| Bloc de texte |
Le blog d'Arta Seiti
4 Avril 2013
Le laborieux huitième round des négociations entre Belgrade et Pristina se sera donc soldé par un échec avéré, au terme de 14 heures de pourparlers.
L’Union européenne, à l’issue de ce marathon, ne sera donc pas parvenue à sceller l’accord historique qu’elle se flattait pourtant d’obtenir.
En dépit de la bonne volonté affichée par les deux parties, quant à la volonté de poursuivre les négociations dès la semaine prochaine, Catherine Ashton en sa qualité de haute représentante pour les affaires étrangères semble avoir jeté le gant et ne caresse plus l’espoir de relancer ce dialogue paré, il y a peu de temps encore, de toutes les promesses du salut.

| Données extraites |
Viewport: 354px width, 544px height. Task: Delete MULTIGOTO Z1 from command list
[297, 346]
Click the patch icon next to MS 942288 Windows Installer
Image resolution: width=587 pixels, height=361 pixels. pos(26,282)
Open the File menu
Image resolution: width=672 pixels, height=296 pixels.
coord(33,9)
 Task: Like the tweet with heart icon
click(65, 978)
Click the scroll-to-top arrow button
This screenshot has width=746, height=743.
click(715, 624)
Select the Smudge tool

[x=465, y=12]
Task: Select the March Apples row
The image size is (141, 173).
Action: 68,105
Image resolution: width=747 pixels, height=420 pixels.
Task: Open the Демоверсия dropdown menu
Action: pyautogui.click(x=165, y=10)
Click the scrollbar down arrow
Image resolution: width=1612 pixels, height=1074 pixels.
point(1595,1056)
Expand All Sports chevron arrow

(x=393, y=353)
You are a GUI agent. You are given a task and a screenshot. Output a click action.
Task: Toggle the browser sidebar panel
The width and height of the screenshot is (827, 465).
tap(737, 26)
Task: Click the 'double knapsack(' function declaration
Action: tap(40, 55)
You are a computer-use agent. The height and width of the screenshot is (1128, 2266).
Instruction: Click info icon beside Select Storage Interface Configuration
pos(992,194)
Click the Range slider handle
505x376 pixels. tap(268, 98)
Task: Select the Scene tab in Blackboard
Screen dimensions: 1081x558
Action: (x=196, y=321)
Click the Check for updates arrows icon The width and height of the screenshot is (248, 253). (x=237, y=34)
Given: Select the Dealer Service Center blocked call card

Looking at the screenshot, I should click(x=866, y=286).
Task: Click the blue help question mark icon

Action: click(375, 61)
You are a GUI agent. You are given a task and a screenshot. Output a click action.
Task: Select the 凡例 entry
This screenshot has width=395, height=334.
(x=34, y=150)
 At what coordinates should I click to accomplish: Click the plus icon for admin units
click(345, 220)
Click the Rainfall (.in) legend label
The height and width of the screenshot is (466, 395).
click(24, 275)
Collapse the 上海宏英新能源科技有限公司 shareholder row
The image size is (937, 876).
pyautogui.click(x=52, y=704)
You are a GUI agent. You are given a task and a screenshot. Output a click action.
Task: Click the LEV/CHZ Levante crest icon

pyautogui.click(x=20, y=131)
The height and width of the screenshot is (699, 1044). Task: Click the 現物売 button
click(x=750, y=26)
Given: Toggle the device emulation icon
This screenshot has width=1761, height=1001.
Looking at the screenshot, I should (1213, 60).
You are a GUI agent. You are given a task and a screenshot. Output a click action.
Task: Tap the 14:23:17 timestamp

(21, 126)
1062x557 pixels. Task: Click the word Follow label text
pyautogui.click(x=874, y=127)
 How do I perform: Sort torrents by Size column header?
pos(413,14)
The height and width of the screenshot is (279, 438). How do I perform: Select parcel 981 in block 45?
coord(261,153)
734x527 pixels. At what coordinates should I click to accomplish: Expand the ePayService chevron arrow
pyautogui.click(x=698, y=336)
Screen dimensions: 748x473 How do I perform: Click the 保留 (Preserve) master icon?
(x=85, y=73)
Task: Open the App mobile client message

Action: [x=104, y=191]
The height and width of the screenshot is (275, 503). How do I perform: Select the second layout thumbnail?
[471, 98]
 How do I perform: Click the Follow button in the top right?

| Consigne A |
Recopiez le passage du texte sur les négociations entre Belgrade et Pristina qui commence par « Le blog d'Arta » et se poursuit jusqu'à « heures de pourparlers. ».
| Consigne B |
Dans les entrées, depuis leur toute première ligne jusqu'à la ligne contenant « Action: (x=196, y=321) » incluse, remplacez s'il vous plaît « screenshot » par « capture ». Redonnez uniquement ces lignes, sans autre modification.

| Réponse A |
Le blog d'Arta Seiti
4 Avril 2013
Le laborieux huitième round des négociations entre Belgrade et Pristina se sera donc soldé par un échec avéré, au terme de 14 heures de pourparlers.

| Réponse B |
Viewport: 354px width, 544px height. Task: Delete MULTIGOTO Z1 from command list
[297, 346]
Click the patch icon next to MS 942288 Windows Installer
Image resolution: width=587 pixels, height=361 pixels. pos(26,282)
Open the File menu
Image resolution: width=672 pixels, height=296 pixels.
coord(33,9)
 Task: Like the tweet with heart icon
click(65, 978)
Click the scroll-to-top arrow button
This capture has width=746, height=743.
click(715, 624)
Select the Smudge tool

[x=465, y=12]
Task: Select the March Apples row
The image size is (141, 173).
Action: 68,105
Image resolution: width=747 pixels, height=420 pixels.
Task: Open the Демоверсия dropdown menu
Action: pyautogui.click(x=165, y=10)
Click the scrollbar down arrow
Image resolution: width=1612 pixels, height=1074 pixels.
point(1595,1056)
Expand All Sports chevron arrow

(x=393, y=353)
You are a GUI agent. You are given a task and a capture. Output a click action.
Task: Toggle the browser sidebar panel
The width and height of the capture is (827, 465).
tap(737, 26)
Task: Click the 'double knapsack(' function declaration
Action: tap(40, 55)
You are a computer-use agent. The height and width of the capture is (1128, 2266).
Instruction: Click info icon beside Select Storage Interface Configuration
pos(992,194)
Click the Range slider handle
505x376 pixels. tap(268, 98)
Task: Select the Scene tab in Blackboard
Screen dimensions: 1081x558
Action: (x=196, y=321)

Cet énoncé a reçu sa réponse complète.